US company’s lunar lander rockets toward the moon for a touchdown attempt next week
Another personal U.S. firm took a shot at the moon Thursday, launching a month after a rival’s lunar lander missed its mark and got here crashing again.
NASA, the primary sponsor with experiments on board, is hoping for a profitable moon touchdown next week because it seeks to jumpstart the lunar economic system forward of astronaut missions.
SpaceX’s Falcon rocket blasted off in the center of the night time from NASA’s Kennedy Space Center, dispatching Intuitive Machines’ lunar lander on its method to the moon, 230,000 miles (370,000 kilometers) away. The lander resembled a beautiful six-pointed star jewel—every level a leg—because it efficiently separated from the higher stage and drifted off into the black void with the blue Earth far under.
If all goes nicely, a touchdown attempt would happen Feb. 22, after a day in lunar orbit.
Only 5 international locations—the U.S., Russia, China, India and Japan—have scored a lunar touchdown and no personal enterprise has but achieved so. The U.S. has not returned to the moon’s floor since the Apollo program ended greater than 5 a long time in the past.

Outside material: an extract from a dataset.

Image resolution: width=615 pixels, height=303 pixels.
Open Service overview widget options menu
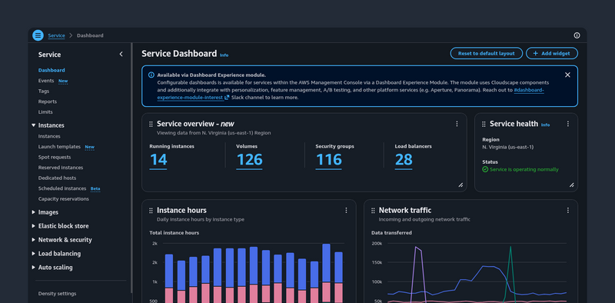tap(457, 124)
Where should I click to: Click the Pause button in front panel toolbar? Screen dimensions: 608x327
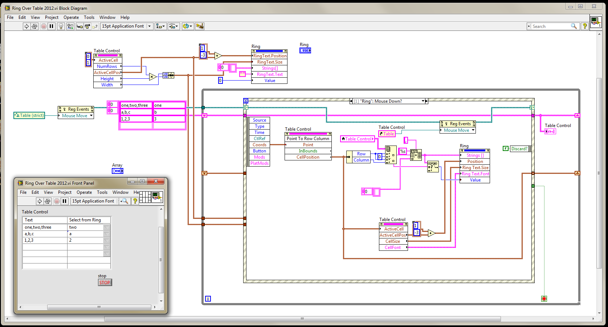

“There have been a lot of sleepless nights getting ready for this,” Intuitive Machines’ co-founder and chief govt Steve Altemus stated earlier than the flight.
The Houston-based firm goals to place its 14-foot (4.3-meter) tall, six-legged lander down simply 186 miles (300 kilometers) shy of the moon’s south pole, equal to touchdown inside Antarctica on Earth. This area—filled with treacherous craters and cliffs, but doubtlessly wealthy with frozen water—is the place NASA plans to land astronauts later this decade. The house company stated its six navigation and tech experiments on the lander might help clean the means.
NASA’s first entry in its industrial lunar supply service—Astrobotic Technology’s Peregrine lander—stumbled shortly after liftoff in early January. A ruptured gasoline tank and large leak induced the spacecraft to bypass the moon and are available tearing again by way of the environment 10 days after launching, breaking up and burning up over the Pacific.
Others made it to the moon earlier than wrecking.
An Israeli nonprofit’s lander crashed in 2019. Last yr, a Tokyo firm noticed its lander smash into the moon adopted by Russia’s crash touchdown.
Only the U.S. has despatched astronauts to the moon with Apollo 17’s Gene Cernan and Harrison Schmitt closing out the program in December 1972. That was it for U.S. moon landings till Astrobotic’s short-lived attempt final month.
Intuitive Machines nicknamed its lander after Homer’s hero in “The Odyssey.”
“Godspeed, Odysseus. Now let’s go make history,” stated Trent Martin, vice chairman of house techniques.
NASA is paying Intuitive Machines $118 million to get its newest set of experiments to the moon. The firm additionally drummed up its personal prospects, together with Columbia Sportswear, which is testing a metallic jacket cloth as a thermal insulator on the lander, and sculptor Jeff Koons, who’s sending up 125 inch-sized moon collectible figurines in a see-through dice.
The lander is also carrying Embry-Riddle Aeronautical University’s Eaglecam, which is able to snap photos of the lander as they each descend.
The spacecraft will stop operations after a week on the floor.